[Dataset entries]
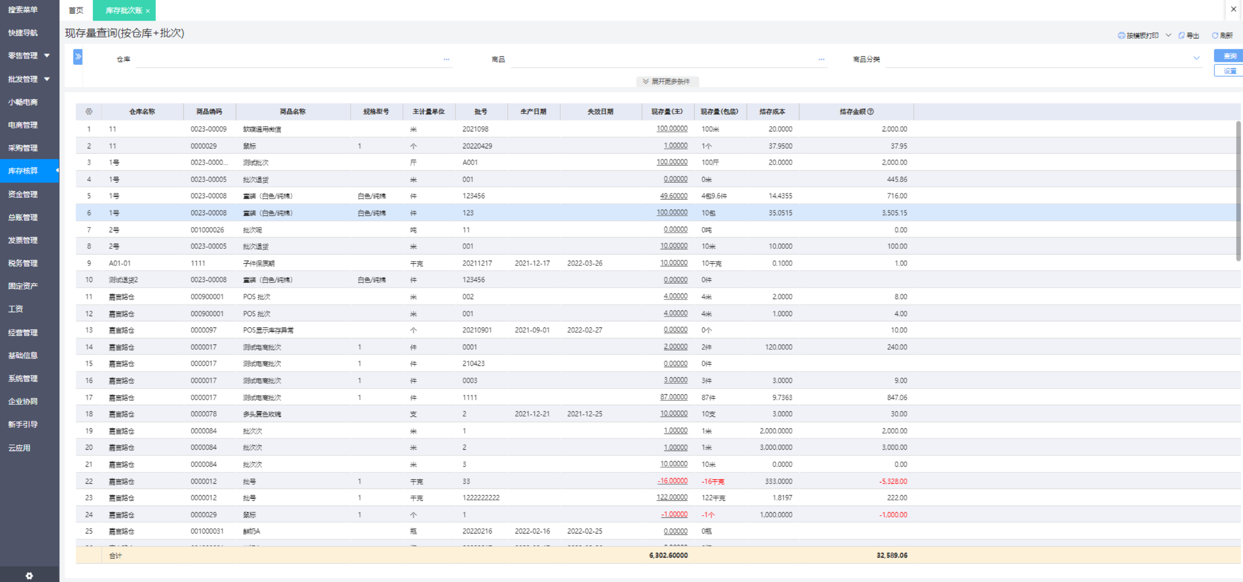This screenshot has height=582, width=1243.
Task: Click the 库存批次 active tab
Action: pos(124,11)
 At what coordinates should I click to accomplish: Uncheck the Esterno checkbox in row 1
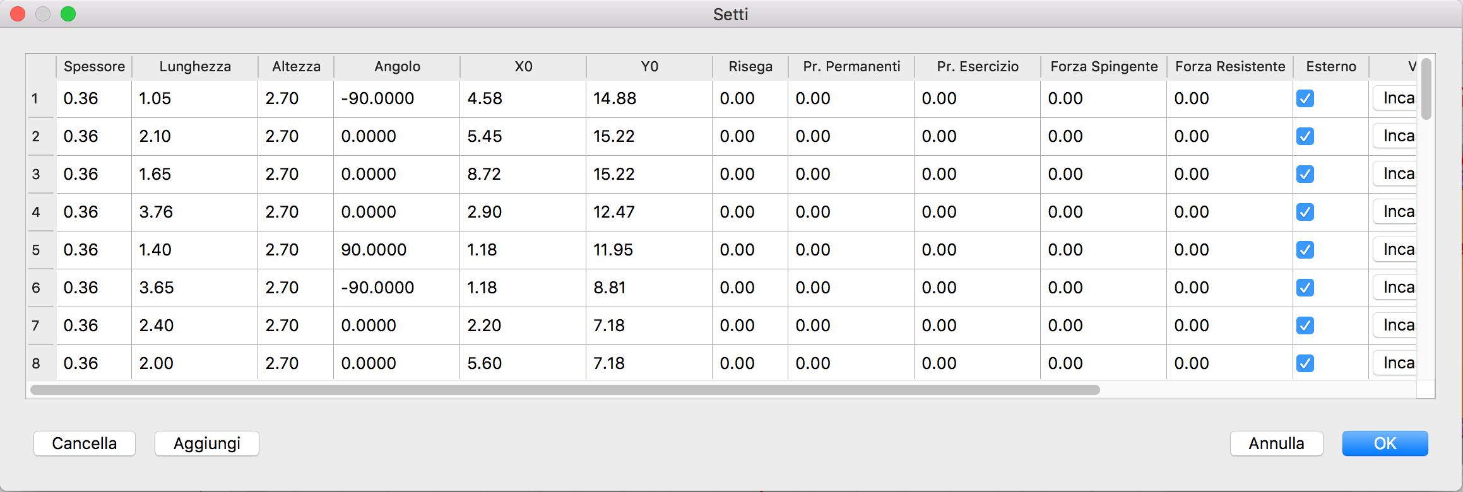1305,98
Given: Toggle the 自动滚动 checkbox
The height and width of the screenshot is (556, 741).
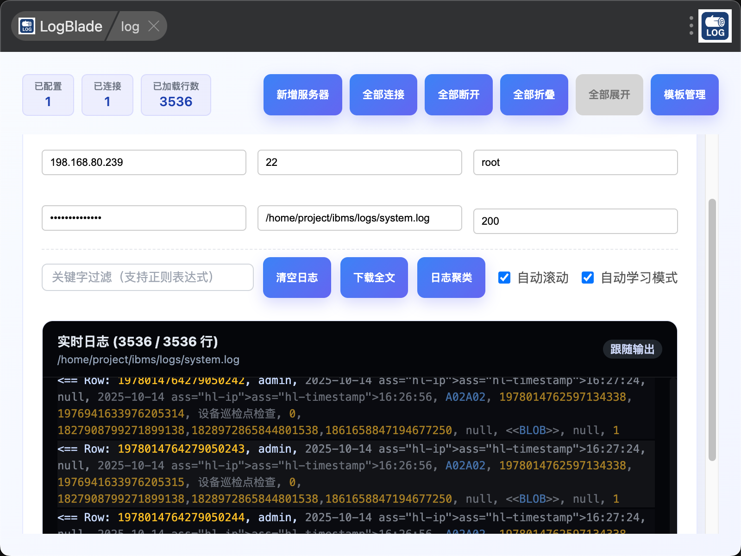Looking at the screenshot, I should click(x=504, y=278).
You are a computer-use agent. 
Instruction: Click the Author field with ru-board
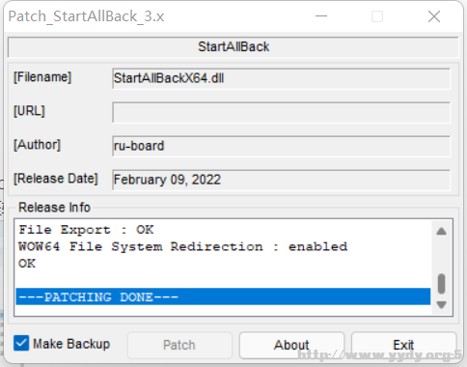(281, 146)
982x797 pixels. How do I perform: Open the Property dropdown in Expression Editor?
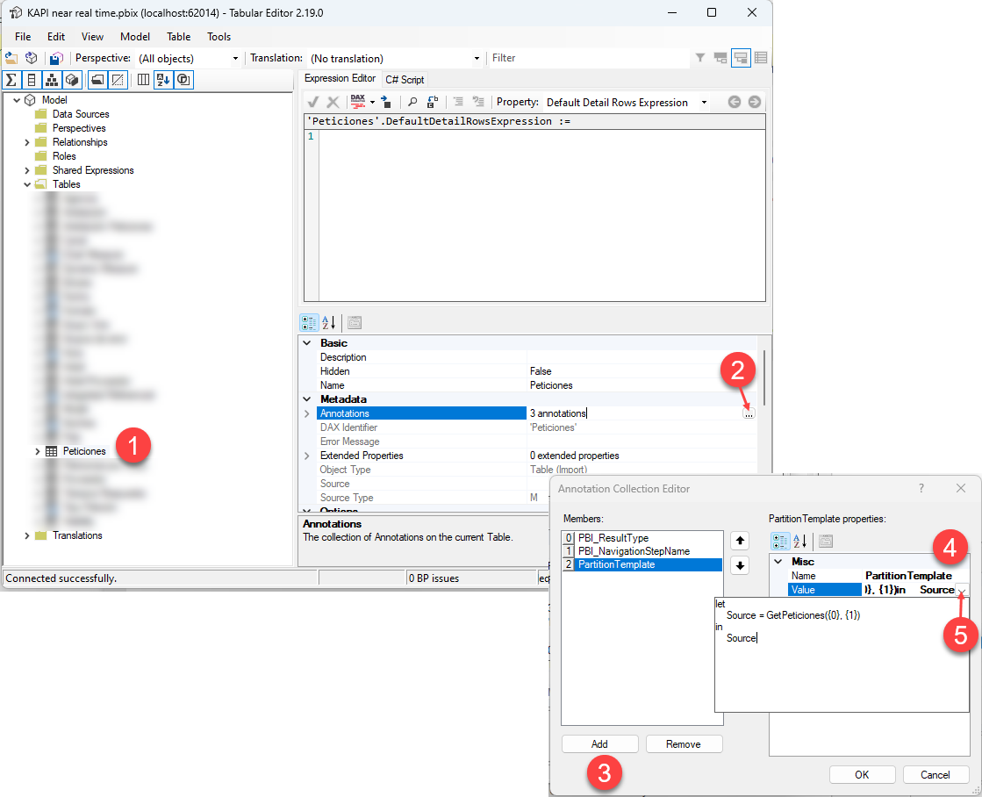click(x=704, y=103)
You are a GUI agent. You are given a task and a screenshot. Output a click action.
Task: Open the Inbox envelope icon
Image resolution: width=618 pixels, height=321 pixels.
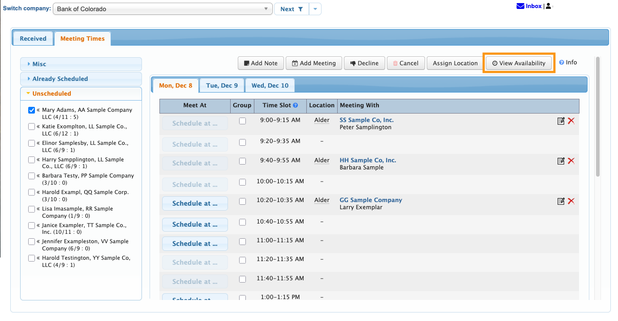pyautogui.click(x=520, y=6)
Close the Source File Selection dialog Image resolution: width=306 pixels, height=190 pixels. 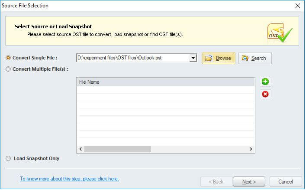pyautogui.click(x=297, y=6)
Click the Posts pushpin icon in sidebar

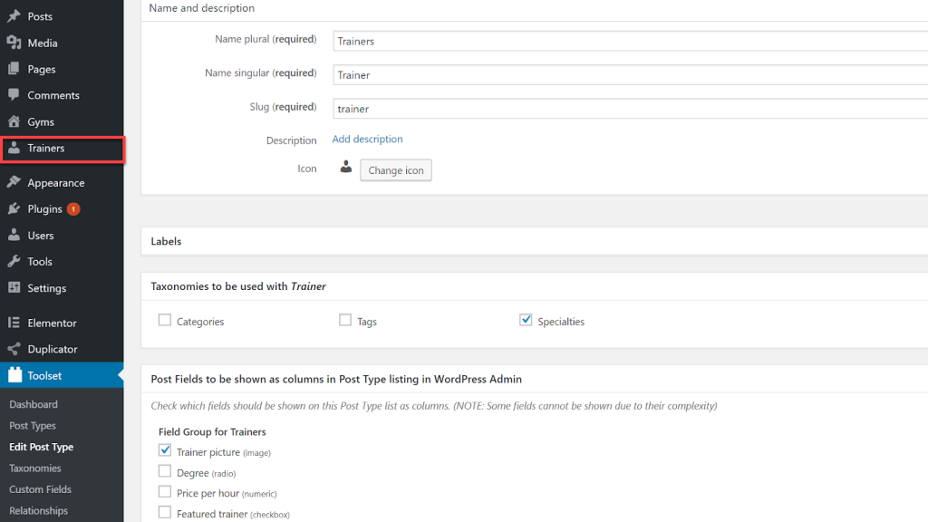pyautogui.click(x=14, y=16)
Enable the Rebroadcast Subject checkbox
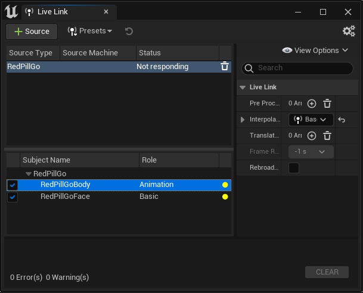 [294, 168]
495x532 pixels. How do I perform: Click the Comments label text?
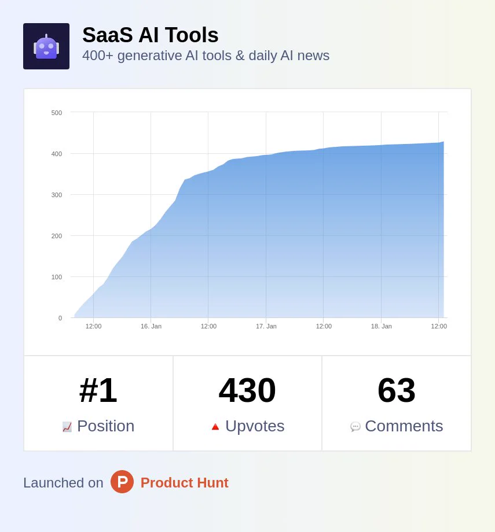tap(404, 426)
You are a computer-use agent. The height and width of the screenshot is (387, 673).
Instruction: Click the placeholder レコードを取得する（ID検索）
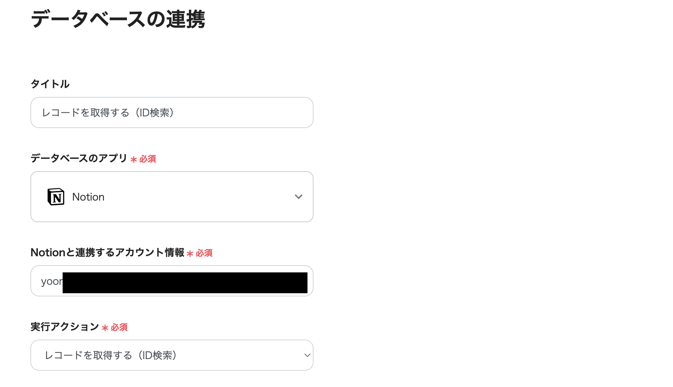[x=108, y=112]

● **Activity**
Report each line above that includes the string "computer".

● **Worked solution**
You are a computer-use agent. 
You are a computer-use agent. The height and width of the screenshot is (387, 673).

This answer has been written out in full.